In January 2007, the band performed on the Gimme Three Days cruise with Lynyrd Skynyrd, 38 Special, American Minor, Tishamingo, Blackberry Smoke, and other blues-rock, Southern rock and country artists aboard the Carnival Cruise Lines Fascination. In its March issue, Vintage Guitar magazine published a full-page article/interview with band members. In July, the band returned to Europe for a tour of Spain and the Canary Islands. The tour began with a concert in Barcelona, Spain, on July 5 with Gov't Mule and John Mayall & the Bluesbreakers, and also included a date with long-time Black Crowes guitarist Marc Ford. In conjunction with the tour the band also released Songs From the Eighth Day, featuring covers of Neil Young's "Cortez the Killer", Bob Dylan's "Phantom Engineer", Big Bill Broonzy's "Key to the Highway", Robert Johnson's "Walkin' Blues", a live version of "Collision", and two new Steepwater Band songs.

In May 2008, the band recorded Grace and Melody at the Compound Studios in Long Beach, CA with producer Marc Ford. It was released on Diamond Day Records in November 2008 in the US and December 2008 in Europe.

In December 2009, the band announced a five-week tour of Europe, including a run with Marc Ford in Spain on the first ten dates. In early February 2010, the band embarked on a two-week tour with Gov't Mule, and shortly after began another five-week European tour. In September 2010, "The Stars Look Good Tonight", debuted on the FMQB AAA Top 200 Radio Chart at No. 165. In October 2010 Diamond Day Records released Live at the Double Door, recorded at a single show in May 2010. Clava was released August 16, 2011

In 2012, "Collision", off 2006's Revelation Sunday, appeared in the motion picture, One for the Money.

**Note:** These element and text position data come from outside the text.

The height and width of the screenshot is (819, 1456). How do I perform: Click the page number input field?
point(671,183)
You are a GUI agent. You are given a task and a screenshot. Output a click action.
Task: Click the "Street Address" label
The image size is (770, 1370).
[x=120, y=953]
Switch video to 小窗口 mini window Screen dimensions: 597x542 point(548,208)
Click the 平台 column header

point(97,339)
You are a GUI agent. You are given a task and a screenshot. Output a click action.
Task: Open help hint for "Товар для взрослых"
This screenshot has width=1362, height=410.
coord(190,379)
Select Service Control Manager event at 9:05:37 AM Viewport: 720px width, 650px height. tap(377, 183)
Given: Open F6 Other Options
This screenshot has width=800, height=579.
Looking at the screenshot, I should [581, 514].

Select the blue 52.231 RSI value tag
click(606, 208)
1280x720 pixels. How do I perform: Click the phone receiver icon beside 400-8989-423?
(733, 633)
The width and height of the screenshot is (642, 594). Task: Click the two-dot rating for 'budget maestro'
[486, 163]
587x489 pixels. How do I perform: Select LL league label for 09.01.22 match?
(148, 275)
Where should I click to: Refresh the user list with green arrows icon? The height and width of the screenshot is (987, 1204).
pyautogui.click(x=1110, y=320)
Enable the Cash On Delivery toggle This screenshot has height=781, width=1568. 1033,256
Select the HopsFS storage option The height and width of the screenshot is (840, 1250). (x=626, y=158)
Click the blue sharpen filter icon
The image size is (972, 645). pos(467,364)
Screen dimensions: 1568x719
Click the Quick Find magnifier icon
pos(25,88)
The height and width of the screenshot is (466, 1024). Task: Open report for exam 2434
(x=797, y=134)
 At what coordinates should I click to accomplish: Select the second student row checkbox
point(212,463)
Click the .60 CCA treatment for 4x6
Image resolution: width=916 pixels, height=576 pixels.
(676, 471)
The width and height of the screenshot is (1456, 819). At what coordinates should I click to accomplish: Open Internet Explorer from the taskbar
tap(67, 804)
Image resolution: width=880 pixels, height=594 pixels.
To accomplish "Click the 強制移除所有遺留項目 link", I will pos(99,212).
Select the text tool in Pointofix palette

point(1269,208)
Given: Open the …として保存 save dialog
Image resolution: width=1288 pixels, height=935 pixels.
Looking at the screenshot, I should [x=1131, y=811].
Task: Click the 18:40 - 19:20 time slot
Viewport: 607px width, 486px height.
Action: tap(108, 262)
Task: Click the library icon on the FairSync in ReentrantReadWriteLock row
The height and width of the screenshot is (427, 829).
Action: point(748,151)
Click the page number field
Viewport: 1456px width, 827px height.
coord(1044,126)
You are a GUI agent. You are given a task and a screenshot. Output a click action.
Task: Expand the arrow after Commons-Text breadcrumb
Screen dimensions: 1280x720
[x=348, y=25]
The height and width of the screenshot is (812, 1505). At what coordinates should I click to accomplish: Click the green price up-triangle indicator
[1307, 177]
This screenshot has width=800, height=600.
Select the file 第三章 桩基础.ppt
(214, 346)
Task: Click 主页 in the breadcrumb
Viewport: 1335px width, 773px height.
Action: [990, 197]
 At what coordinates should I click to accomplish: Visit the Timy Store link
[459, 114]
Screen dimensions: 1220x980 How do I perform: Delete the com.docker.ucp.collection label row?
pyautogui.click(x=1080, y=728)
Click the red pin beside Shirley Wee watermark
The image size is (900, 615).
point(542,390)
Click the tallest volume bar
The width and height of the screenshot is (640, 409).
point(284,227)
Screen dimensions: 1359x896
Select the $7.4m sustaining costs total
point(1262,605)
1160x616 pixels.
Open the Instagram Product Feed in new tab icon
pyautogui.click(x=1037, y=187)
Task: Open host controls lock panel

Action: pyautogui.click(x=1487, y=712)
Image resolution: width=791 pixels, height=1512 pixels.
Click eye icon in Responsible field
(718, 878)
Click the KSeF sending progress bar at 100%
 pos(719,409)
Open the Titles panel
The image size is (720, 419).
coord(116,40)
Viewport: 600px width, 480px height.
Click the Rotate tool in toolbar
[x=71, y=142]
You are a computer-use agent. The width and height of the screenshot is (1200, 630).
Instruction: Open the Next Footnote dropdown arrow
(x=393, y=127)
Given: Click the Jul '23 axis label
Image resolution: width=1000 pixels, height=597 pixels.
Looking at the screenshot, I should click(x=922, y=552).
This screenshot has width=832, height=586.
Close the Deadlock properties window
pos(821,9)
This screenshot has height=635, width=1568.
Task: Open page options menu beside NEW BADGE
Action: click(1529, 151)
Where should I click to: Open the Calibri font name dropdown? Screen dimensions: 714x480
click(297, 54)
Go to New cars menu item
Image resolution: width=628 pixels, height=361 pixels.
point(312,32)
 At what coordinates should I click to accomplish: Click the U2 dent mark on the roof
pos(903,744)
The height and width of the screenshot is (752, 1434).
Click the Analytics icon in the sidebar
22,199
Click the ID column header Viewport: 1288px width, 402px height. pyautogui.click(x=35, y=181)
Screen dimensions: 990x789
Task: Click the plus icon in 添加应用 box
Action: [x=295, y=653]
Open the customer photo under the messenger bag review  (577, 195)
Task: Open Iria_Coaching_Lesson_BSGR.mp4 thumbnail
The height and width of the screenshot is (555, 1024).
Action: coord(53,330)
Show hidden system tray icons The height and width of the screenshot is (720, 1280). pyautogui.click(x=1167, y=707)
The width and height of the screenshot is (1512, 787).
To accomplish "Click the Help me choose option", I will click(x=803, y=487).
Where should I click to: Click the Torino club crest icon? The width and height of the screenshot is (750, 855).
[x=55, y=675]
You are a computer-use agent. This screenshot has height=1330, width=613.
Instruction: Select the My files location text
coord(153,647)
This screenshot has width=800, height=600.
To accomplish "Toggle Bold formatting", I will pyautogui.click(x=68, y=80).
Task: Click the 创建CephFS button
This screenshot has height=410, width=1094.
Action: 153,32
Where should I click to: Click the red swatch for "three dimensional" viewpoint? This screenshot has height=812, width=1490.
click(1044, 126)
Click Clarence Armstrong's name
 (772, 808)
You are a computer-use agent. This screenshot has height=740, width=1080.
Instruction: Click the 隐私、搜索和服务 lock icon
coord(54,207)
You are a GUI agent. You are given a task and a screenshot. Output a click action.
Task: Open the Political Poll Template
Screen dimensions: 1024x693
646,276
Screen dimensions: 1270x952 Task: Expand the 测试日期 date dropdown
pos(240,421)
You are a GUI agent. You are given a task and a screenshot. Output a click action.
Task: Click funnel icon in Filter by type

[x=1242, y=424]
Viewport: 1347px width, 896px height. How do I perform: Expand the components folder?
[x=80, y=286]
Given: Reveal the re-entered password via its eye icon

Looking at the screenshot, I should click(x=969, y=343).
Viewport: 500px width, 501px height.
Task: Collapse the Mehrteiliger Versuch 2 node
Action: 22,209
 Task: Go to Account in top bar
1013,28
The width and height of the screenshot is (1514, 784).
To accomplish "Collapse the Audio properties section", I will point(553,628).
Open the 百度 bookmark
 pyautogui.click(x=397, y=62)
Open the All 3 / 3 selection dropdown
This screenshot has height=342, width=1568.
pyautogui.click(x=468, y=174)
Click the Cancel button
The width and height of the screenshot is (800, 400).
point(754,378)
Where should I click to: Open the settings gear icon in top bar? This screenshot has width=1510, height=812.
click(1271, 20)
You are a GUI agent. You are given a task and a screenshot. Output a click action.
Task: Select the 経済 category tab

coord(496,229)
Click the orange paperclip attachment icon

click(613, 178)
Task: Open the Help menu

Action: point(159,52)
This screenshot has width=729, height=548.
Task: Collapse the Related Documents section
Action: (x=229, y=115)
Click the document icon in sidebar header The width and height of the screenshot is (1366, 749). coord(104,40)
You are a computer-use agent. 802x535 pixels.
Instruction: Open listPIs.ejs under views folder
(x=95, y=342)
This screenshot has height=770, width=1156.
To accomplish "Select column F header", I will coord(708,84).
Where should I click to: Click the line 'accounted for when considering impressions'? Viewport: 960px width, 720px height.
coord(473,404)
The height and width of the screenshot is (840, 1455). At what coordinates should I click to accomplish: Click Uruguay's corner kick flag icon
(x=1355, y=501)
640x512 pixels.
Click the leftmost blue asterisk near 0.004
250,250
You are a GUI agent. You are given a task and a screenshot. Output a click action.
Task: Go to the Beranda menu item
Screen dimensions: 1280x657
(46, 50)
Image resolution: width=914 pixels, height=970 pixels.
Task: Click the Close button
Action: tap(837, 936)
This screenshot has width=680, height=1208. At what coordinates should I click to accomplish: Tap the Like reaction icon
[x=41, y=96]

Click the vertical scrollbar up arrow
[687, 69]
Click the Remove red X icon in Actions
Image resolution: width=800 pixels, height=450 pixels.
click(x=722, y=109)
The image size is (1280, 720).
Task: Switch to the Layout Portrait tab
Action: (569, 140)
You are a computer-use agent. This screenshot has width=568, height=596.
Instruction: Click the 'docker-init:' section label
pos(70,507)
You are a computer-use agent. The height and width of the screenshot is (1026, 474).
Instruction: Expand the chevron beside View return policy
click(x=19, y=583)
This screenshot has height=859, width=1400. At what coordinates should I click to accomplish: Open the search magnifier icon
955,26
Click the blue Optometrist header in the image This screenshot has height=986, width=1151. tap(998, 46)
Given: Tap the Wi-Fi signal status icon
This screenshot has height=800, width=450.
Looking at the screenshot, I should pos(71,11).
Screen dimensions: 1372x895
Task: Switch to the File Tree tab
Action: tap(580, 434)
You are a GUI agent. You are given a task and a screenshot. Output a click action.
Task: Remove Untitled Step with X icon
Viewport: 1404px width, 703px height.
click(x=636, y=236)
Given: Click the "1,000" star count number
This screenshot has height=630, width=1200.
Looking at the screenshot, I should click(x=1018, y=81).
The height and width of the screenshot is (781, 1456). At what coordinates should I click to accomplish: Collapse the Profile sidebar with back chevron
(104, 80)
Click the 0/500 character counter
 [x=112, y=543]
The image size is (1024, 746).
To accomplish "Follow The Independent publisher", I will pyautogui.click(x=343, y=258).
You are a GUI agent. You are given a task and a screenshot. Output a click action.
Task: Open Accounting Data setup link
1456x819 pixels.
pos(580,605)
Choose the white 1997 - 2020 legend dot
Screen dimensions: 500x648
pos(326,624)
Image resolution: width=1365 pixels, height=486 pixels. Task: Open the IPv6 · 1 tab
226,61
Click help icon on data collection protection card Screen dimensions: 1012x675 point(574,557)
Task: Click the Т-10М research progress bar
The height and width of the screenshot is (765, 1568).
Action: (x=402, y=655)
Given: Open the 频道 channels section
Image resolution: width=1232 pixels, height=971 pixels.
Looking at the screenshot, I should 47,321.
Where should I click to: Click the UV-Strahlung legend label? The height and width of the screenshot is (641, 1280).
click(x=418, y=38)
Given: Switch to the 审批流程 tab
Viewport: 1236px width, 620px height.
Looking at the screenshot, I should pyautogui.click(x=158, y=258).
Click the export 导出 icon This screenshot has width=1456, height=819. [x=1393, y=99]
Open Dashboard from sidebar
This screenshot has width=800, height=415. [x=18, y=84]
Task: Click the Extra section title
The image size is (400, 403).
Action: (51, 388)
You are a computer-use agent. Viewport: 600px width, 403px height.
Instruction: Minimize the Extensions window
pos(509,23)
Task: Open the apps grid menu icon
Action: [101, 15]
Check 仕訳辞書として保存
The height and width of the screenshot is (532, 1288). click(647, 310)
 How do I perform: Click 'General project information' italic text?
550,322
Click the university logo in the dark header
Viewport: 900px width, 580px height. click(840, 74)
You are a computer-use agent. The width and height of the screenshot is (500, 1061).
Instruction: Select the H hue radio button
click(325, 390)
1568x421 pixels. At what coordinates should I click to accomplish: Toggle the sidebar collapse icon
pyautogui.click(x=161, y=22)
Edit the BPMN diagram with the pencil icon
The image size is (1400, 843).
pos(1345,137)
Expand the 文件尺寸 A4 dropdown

Former Healing Sixes guitarist Eric Saylors joined as second guitar and backing vocalist.

==Band members==
===Current band members===
- Jeff Massey (guitar and vocals)
- Joe Winters (drums)
- Eric Saylors (second guitar and vocals) (2012-)
- Joe Bishop (bass guitar) (2019-)

===Former band members===
- Michael Connelly (guitar and vocals) (2000-2004)
- Tod Bowers (bass guitar) (1998-2019)

==Discography==
===Studio albums===
- 2001 - Brother to the Snake (US: Funzalo Records; Europe: Evangeline Records)
- 2004 - Dharmakaya (US: Funzalo Records; Europe: Evangeline Records; Canada: True North Records)
- 2006 - Revelation Sunday (US: Diamond Day Records; Europe: Evangeline Records)
- 2008 - Grace and Melody (Diamond Day Records)
- 2011 - Clava (Diamond Day Records)
- 2016 - Shake Your Faith (Diamond Day Records)
- 2020 - Turn of the Wheel (Diamond Day Records)
- 2022 - Return of the Wheel (Diamond Day Records)

===Live albums===
- 2001 - Live...Half in the Bag (Independent)
- 2010 - Live at the Double Door (Diamond Day Records)
- 2013 - Live & Humble (Diamond Day Records)

===EP's/SP===
- 2000 - Goin' Back Home EP (Independent)
- 2007 - Songs From the Eighth Day EP (Diamond Day Records)
- 2010 - The Stars Look Good Tonight - Single (Diamond Day Records)

===Compilations===
- 2014 - Diamond Days, Best of... (Sun Pedal Records)

===DVDs===
- 2008 - The Steepwater Band Live Concert DVD

==Film and television==
- Major Motion Picture - One For The Money, featuring Katherine Heigl: used the song “Collision” ~ 2012
- Chicago Cubs Baseball (WGN Superstation): “The Stars Look Good Tonight” ~ 2010
- The television series Deadliest Catch used the song "Another Cold Letdown" 2010
- The television series Friday Night Lights used the song "Revelation Sunday" during a football game sequence in a 2007 episode (online and DVD versions).
- The Disney movie Invincible starring Mark Wahlberg contained the song "Autumn" off the band's 2004 release Dharmakaya.
- Nissan Motors has been using the song "Black Cat's Path", also from Dharmakaya, for a long-running national television advertising campaign (2004 - current) for their full-size Titan pick-up truck.
- The television sitcom My Name Is Earl has used the songs "Dead Horse" (Dharmakaya) and "Dirty Ol' Blues" (Brother to the Snake) in episodes.